BEGIN
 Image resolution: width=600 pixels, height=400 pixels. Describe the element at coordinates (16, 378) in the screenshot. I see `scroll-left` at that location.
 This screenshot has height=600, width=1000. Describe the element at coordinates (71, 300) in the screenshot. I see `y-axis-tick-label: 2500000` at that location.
END
BEGIN
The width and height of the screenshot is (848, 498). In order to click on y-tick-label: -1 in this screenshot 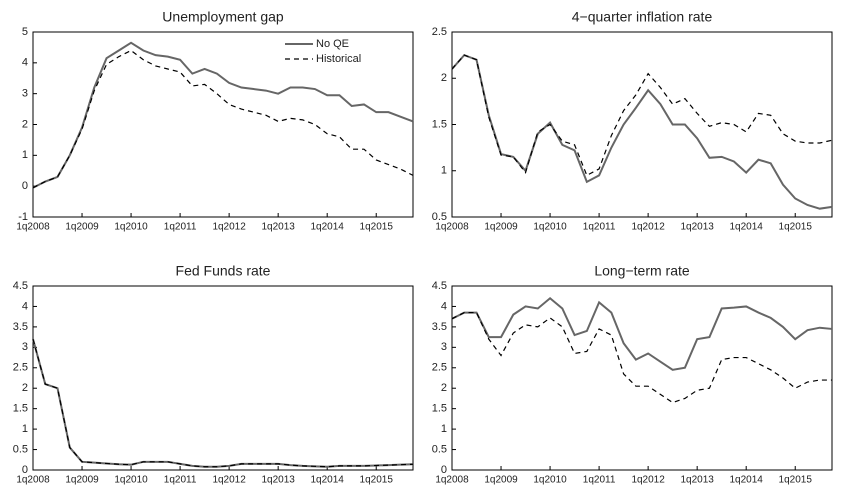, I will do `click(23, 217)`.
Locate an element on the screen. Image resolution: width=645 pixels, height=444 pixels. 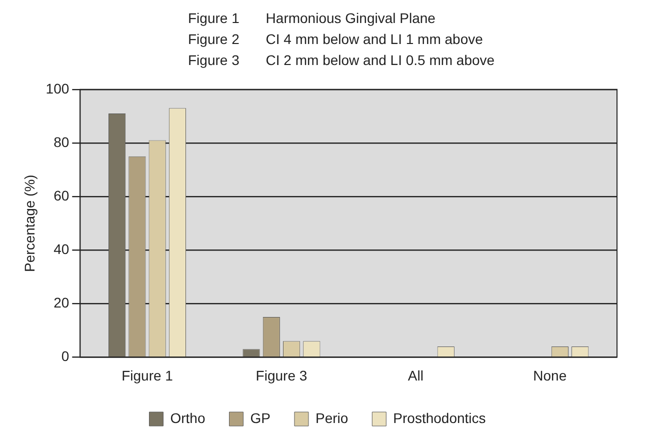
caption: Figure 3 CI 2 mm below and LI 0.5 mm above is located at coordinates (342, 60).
END
BEGIN
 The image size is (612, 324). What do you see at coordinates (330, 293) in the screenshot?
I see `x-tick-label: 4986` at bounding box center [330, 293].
END
- _Job_:
Copy word for word the records starting with the line containing "Image resolution: width=600" and going on through the line containing "This screenshot has", and nothing else.

- _Finished exercise_:
 Image resolution: width=600 pixels, height=400 pixels. Describe the element at coordinates (16, 378) in the screenshot. I see `scroll-left` at that location.
 This screenshot has height=600, width=1000. Describe the element at coordinates (71, 300) in the screenshot. I see `y-axis-tick-label: 2500000` at that location.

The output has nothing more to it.